The feature was noticed by a TechCrunch reader, "SG", who passed along the info. "Craigslist is as old school as it gets [yet] somehow it still is surviving in the HTML5 world," he wrote, pointing to how it is also optimising its site for mobiles and tablets. "One step in the right direction."
As with the apartments move made just as Craigslist was tightening the legal screws on sites like PadMapper for repurposing its data in their own housing listings the maps on sale items raises Craigslist's competitive edge.
In this case, it puts Craigslist into closer feature proximity (pun intended) with startups like Zaarly and Yardsale, which focus on location-based e-commerce from small merchants and sole traders, but also bigger fish like eBay, which also lets buyers view listings based on distance from a specified location.
It also comes at a time when there is already so much focus on maps and offerings users the most complete location data a battle that has been played out between Google, Apple, Microsoft and Nokia specifically around maps on mobile devices.
Back at Craigslist, focusing first on yard sales makes sense since people seek these out often based on their location.
As with so much else on Craigslist, yard sales have been appropriated by developers who have spotted windows of opportunity to technically innovate in ways that Craigslist has not, or has been very slow to do. Yard Sale Treasure Map, for example, pulls data from Craigslist and offers it in a map view. It's been running its service since February 2009.
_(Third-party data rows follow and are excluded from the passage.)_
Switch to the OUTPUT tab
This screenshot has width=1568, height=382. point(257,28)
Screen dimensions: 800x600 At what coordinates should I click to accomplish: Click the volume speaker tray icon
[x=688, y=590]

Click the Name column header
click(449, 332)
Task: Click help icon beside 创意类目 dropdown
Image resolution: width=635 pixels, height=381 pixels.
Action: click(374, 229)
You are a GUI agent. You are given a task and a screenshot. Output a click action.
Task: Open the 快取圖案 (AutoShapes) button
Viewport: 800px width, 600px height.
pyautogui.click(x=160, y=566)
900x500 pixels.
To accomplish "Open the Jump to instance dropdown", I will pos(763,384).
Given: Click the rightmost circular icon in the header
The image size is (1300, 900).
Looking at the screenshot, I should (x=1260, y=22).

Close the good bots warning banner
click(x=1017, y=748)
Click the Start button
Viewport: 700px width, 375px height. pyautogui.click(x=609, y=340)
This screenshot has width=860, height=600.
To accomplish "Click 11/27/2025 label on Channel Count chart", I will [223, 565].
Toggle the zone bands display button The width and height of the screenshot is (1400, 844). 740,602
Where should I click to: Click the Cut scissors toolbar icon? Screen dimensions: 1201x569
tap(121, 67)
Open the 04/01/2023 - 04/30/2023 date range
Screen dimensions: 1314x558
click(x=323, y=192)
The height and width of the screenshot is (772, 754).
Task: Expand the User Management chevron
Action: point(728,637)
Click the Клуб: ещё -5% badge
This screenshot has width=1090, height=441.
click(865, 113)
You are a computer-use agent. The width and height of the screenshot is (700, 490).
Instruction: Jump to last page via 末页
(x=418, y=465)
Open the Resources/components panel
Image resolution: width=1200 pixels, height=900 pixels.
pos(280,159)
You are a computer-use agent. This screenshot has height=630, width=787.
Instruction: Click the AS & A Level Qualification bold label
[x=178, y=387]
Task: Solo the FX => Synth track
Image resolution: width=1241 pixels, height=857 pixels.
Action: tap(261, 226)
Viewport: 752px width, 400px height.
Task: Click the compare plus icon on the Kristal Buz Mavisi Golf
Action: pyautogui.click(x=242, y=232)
It's not clear whether and when Craigslist will be extending the mapping feature to other categories like car sales or other, single items listed by individuals, but that seems like an obvious and necessary move: As with the apartment listings, adding maps to any of Craigslist's listings makes the site more useful and keeps people transacting there rather than going elsewhere to pick up their data. Craigslist has, in many markets in the U.S. and often elsewhere, become synonymous with certain kinds of sales/rental listings, such as those for apartments, car and, yes, flea markets/yard sales. So any third-party moves to shift eyeballs away from Craigslist to seek out that kind of information elsewhere could, in the long term, impact Craigslist's pole position.
And nor is it clear whether extending the feature into a new category will signal a fresh wave of cease-and-desist orders from CL against sites that pull its data for their own services.
Also similar to the maps for housing listings: these new maps appear only to be getting rolled out in cities in the U.S. and Canada for the time being, not international sites in countries like the UK and France.
The maps on Craigslist are created using OpenStreetMap data along with customization from Leaflet for features like the peace-sign location markers and informational pop-ups.
We have reached out to Craigslist for comment on this article through multiple channels and will update with any responses we receive.